Directions for this task
With any pictures left out, restate word for word the lines in the listing below from the one holding "Where should I" through the last.

Data provided
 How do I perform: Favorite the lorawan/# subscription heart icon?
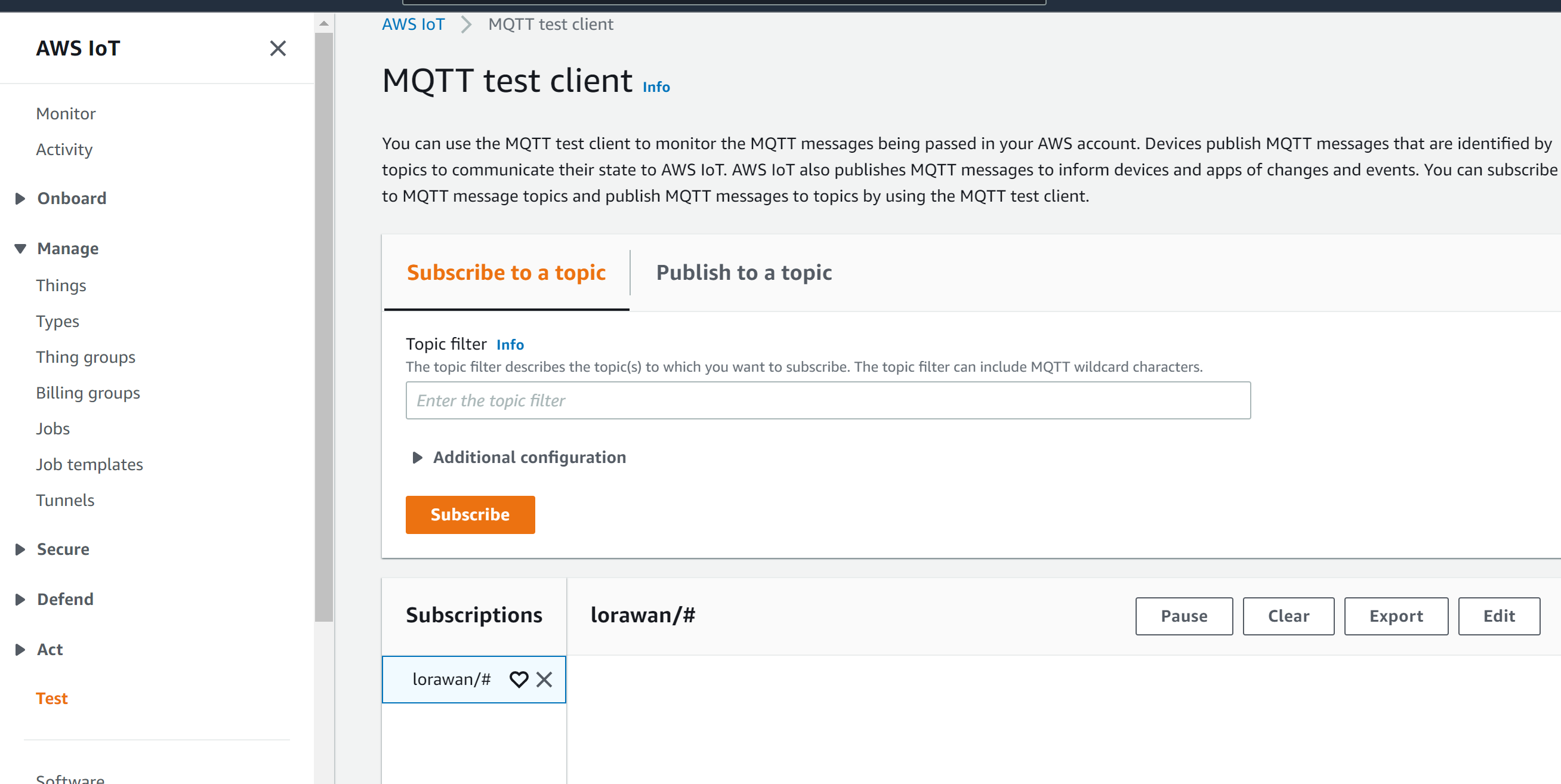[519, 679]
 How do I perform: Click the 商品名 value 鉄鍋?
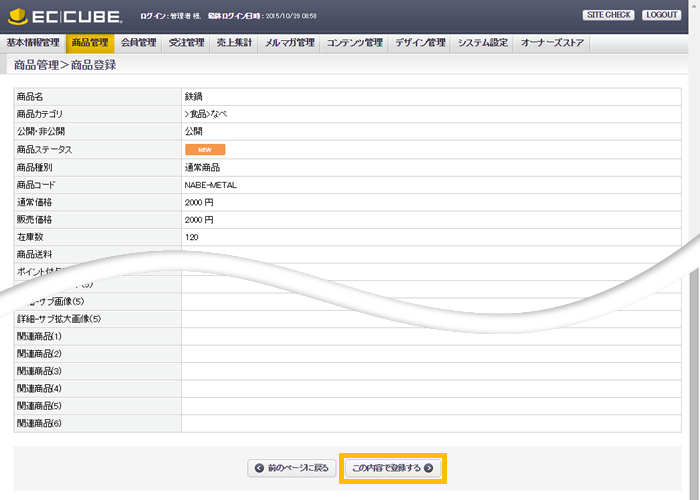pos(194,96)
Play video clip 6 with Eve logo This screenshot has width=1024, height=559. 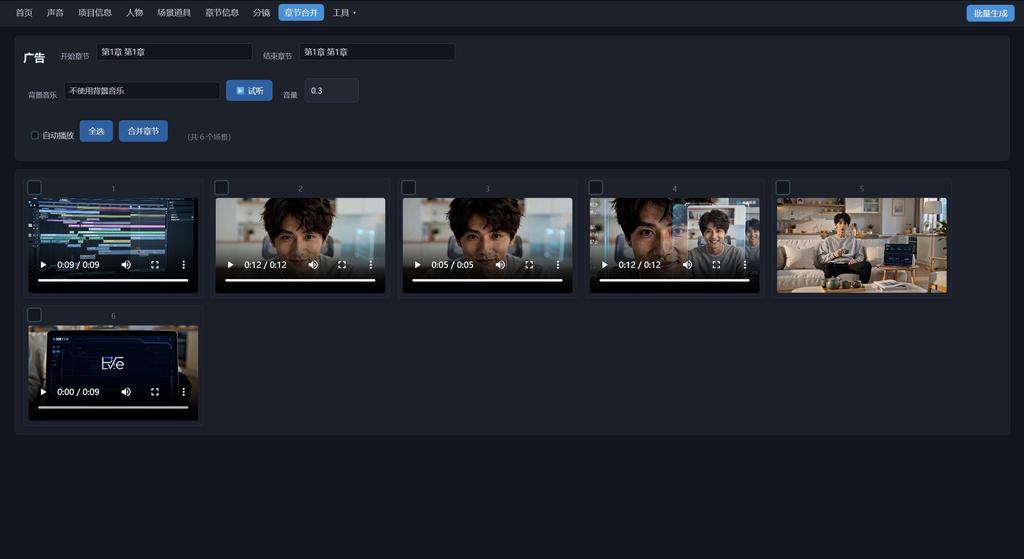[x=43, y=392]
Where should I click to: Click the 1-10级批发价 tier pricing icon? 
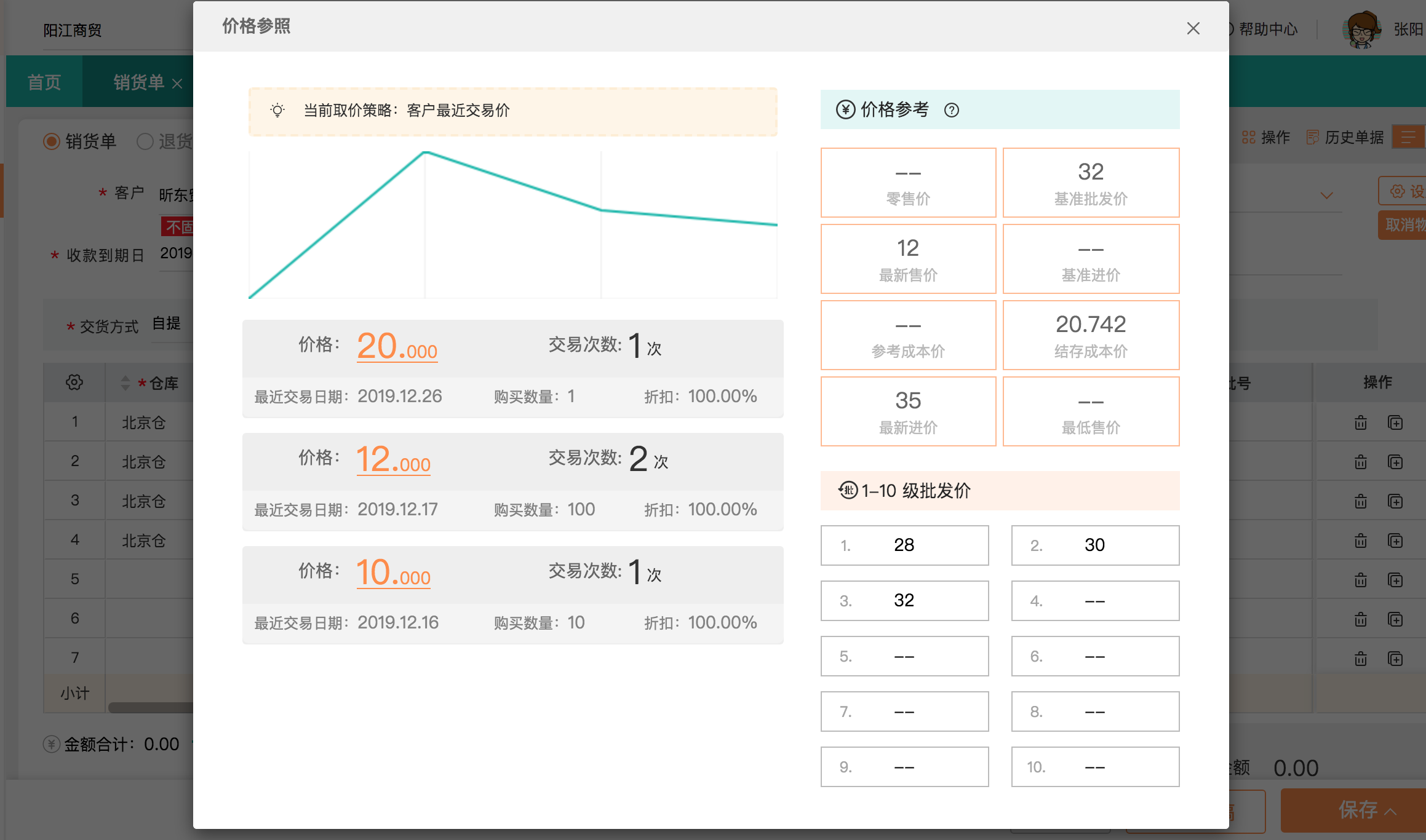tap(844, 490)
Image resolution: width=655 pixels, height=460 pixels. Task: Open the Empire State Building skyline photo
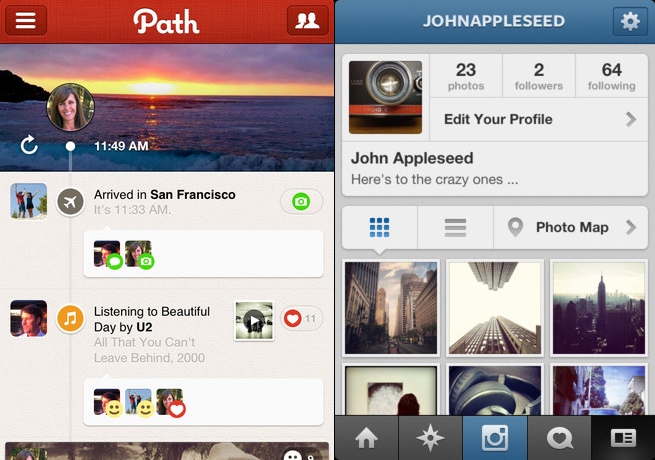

Written reply
Where should I click to: Click the 1-10级批发价 tier pricing icon? 
tap(844, 490)
Image resolution: width=655 pixels, height=460 pixels. Task: Open the Empire State Building skyline photo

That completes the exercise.